For a long time (two, three, four months or so) afterward, I felt cheated. My initial view of the situation was that it was a fluke. In my mind, even technically and legally I was drunk and technically I had consumed alcohol on the day of my arrest, it didn’t seem right. I hadn’t planned on drinking and driving. I presumed that when I woke up that morning and got into my car that I was okay, legally and otherwise, to drive. But ignorance is no excuse for breaking the law. I was ignorant of my true sobriety/drunkenness levels. And my bad intentions – escaping reality through alcohol – put me in an unfortunate position.
It’d be easy for Jimmy, the man who eventually becomes the Breaking Bad Saul, to feel similarly. When he’s out in the desert with a violent drug dealer, Mijoʹ, threatening to kill him in an extremely painful, unpleasant way, even though we don’t know this for certain, if this were real life, the lawyer might very well have wondered, “How could I have gotten in this mess? God, please, save me, I don’t deserve to die.”
But of course, we the viewers know why Jimmy McGill was in such a pickle. It was his own damn fault. It was his con-job-gone-awry that led to him and his accomplishes being abducted by Tuco-like character from Bad. If Jimmy hadn’t been out looking to pull a con job in order to secure a new client for a bigger job – a $1.2M embezzlement case – Jimmy never would have crossed paths with Mijoʹ.
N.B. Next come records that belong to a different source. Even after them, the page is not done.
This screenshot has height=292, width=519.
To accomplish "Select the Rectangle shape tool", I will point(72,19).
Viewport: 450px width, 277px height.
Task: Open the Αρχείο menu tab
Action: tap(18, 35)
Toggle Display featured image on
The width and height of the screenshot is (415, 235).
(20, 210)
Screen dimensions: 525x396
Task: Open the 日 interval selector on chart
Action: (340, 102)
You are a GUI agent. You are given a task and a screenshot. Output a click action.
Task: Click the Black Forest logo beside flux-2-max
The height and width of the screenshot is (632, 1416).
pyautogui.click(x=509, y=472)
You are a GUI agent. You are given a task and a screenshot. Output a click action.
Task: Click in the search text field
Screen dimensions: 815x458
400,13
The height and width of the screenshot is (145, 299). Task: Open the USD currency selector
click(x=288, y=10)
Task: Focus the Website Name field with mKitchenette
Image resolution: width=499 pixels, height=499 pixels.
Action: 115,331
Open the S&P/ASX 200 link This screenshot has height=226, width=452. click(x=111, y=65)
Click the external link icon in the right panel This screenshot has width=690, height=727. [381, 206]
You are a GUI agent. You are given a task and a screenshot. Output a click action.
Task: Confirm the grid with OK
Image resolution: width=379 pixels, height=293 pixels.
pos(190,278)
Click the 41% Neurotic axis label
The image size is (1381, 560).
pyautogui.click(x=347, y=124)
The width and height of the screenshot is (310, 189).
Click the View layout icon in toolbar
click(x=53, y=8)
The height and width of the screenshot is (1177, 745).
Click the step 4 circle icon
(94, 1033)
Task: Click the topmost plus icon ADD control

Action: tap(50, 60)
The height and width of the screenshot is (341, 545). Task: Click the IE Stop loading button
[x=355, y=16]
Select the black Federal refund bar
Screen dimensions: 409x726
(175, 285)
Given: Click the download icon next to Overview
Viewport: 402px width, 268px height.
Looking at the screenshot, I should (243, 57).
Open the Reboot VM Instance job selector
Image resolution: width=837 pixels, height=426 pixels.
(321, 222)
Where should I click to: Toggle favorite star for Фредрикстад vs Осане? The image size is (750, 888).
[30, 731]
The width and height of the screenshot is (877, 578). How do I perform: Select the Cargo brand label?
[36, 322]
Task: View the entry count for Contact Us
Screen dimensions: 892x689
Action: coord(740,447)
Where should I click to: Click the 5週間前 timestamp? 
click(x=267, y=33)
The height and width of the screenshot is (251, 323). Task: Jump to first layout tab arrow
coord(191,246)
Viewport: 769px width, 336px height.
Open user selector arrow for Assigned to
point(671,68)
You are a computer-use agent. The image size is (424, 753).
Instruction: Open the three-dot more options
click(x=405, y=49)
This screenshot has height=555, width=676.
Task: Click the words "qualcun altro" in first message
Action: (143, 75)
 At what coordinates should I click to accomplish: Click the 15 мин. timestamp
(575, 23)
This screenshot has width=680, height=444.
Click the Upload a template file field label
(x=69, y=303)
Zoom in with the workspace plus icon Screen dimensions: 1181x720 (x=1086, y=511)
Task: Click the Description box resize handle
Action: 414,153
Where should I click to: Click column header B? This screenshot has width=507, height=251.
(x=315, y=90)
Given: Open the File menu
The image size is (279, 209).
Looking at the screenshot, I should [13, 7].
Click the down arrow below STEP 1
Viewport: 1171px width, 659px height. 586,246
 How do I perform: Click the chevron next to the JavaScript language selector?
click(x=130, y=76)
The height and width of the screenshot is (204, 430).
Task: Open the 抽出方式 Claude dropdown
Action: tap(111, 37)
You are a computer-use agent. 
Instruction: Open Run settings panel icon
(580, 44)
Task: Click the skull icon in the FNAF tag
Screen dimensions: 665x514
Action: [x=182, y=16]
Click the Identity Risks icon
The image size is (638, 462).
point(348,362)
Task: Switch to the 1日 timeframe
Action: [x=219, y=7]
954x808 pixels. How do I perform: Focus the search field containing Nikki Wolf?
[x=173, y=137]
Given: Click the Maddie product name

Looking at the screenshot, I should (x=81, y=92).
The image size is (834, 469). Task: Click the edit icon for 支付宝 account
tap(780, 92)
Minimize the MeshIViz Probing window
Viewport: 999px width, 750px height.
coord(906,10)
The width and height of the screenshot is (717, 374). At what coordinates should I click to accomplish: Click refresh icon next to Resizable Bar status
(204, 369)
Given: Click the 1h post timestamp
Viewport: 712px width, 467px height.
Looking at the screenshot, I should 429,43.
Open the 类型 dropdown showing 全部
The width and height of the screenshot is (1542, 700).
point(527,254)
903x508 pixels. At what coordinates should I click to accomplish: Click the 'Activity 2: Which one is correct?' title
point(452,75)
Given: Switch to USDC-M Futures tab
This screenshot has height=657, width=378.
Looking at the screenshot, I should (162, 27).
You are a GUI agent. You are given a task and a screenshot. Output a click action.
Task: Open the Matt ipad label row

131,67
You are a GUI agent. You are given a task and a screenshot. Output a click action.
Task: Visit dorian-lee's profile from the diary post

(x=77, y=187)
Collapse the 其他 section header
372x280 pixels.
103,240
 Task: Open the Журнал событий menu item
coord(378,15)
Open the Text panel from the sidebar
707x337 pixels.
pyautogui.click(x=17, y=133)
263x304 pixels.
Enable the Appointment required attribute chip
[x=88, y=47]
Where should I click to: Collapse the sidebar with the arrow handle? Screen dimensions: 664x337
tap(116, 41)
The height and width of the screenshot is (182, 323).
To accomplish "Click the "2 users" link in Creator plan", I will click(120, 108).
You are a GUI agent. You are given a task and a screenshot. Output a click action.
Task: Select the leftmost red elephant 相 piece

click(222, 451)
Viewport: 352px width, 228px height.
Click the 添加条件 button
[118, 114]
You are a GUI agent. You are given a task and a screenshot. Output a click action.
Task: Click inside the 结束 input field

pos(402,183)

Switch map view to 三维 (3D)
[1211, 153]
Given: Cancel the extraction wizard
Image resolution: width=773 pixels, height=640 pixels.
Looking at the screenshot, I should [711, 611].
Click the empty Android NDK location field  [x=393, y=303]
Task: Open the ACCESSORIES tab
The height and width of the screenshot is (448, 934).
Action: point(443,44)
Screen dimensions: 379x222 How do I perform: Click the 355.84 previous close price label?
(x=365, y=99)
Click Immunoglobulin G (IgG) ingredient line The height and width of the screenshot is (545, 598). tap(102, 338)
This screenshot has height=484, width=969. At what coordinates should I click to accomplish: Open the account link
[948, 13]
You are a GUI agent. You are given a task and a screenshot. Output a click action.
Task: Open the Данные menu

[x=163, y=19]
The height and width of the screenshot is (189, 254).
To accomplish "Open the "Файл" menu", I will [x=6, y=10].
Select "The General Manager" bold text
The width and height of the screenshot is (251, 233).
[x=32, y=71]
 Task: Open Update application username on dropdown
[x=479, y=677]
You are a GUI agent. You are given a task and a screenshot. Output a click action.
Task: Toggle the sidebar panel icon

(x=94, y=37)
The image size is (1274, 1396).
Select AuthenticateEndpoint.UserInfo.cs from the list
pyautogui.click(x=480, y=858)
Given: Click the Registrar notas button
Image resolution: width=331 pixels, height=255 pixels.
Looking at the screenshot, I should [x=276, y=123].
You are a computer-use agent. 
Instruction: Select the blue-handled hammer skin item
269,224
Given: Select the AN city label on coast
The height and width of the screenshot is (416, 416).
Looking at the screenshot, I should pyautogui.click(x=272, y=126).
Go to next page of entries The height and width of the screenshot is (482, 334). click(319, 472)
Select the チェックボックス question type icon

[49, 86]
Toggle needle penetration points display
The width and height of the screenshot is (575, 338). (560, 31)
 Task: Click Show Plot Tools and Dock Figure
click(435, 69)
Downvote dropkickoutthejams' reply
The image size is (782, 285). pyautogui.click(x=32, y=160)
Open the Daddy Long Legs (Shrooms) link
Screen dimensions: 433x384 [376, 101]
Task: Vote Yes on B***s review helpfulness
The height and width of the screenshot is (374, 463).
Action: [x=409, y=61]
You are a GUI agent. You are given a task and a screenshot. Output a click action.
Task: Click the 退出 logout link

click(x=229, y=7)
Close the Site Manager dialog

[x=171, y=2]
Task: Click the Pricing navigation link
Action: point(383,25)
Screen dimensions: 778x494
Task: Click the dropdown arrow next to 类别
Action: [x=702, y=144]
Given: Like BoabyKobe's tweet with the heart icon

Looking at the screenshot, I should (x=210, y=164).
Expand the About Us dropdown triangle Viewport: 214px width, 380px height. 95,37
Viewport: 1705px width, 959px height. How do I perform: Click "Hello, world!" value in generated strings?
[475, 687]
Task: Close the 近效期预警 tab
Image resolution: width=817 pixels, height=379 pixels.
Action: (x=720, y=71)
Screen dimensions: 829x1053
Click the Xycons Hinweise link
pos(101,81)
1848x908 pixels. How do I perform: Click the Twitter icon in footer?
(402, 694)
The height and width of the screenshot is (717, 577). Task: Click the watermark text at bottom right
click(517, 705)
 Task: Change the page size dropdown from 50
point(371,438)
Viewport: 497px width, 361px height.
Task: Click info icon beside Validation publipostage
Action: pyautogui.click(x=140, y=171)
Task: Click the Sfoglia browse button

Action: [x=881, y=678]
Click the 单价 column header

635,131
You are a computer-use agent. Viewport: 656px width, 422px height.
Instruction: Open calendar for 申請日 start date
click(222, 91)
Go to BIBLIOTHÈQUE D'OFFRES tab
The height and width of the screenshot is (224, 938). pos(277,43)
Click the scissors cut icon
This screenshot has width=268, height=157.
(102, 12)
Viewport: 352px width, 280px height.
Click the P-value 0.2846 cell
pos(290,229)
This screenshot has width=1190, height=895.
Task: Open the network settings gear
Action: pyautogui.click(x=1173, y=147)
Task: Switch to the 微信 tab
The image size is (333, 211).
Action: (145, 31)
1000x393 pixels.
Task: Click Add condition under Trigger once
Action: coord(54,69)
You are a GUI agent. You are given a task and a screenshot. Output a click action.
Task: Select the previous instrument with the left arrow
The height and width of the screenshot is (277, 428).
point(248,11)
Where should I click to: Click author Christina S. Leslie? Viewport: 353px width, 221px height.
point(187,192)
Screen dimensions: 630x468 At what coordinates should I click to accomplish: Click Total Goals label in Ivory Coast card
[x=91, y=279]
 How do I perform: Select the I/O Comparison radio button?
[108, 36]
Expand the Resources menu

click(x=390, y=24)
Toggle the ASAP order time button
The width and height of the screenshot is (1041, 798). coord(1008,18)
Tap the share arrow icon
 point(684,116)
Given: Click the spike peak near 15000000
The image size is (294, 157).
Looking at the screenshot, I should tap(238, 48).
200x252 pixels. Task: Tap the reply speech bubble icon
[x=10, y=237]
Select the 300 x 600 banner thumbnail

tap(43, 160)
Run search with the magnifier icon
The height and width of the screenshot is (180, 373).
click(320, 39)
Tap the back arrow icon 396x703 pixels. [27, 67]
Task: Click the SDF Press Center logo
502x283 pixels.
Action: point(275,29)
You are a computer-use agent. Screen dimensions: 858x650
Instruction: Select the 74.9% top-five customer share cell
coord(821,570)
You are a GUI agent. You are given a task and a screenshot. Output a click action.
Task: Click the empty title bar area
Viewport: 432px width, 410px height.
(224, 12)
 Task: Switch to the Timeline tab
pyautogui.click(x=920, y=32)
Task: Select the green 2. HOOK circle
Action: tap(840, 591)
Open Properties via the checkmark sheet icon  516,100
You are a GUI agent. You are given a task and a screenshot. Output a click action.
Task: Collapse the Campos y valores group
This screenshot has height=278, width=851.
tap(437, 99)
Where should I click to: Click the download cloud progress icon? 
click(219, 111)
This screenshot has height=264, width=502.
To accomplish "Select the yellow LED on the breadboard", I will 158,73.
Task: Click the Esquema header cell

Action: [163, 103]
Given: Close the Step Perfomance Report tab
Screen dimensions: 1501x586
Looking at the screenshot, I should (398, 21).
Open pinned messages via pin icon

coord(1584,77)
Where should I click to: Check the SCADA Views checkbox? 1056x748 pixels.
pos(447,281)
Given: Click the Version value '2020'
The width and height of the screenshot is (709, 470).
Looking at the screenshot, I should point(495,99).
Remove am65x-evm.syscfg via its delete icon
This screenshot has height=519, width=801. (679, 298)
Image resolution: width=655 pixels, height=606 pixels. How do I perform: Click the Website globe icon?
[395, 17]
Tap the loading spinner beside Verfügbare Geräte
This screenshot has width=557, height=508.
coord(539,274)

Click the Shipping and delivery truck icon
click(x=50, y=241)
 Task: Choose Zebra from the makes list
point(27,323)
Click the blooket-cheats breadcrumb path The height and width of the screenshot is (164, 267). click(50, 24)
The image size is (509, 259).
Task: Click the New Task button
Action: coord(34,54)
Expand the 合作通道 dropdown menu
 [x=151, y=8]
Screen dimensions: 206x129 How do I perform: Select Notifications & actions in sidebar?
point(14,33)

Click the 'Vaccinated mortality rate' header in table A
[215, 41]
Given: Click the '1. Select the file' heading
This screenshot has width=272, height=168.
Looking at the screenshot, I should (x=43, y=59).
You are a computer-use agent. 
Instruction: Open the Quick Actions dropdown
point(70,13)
“We reap what we sow” springs to mind. Jimmy McGill and I aren’t so different. Just like Walter White and I (when I was in the throes of my addiction to alcohol) aren’t so different either. And whether you’re an addict, alcoholic or neither, you aren’t that different from Jimmy or myself. Our external circumstances and your life stories are unique, different, one of a kind, but while we’re different, we’re not separate. We’re unityed. We’re united in one impossible-to-comprehend-intellectually metaphysical tapestry. While we can’t truly understnad the nature of God, we can experience it. We have only to shove our prideful egos aside.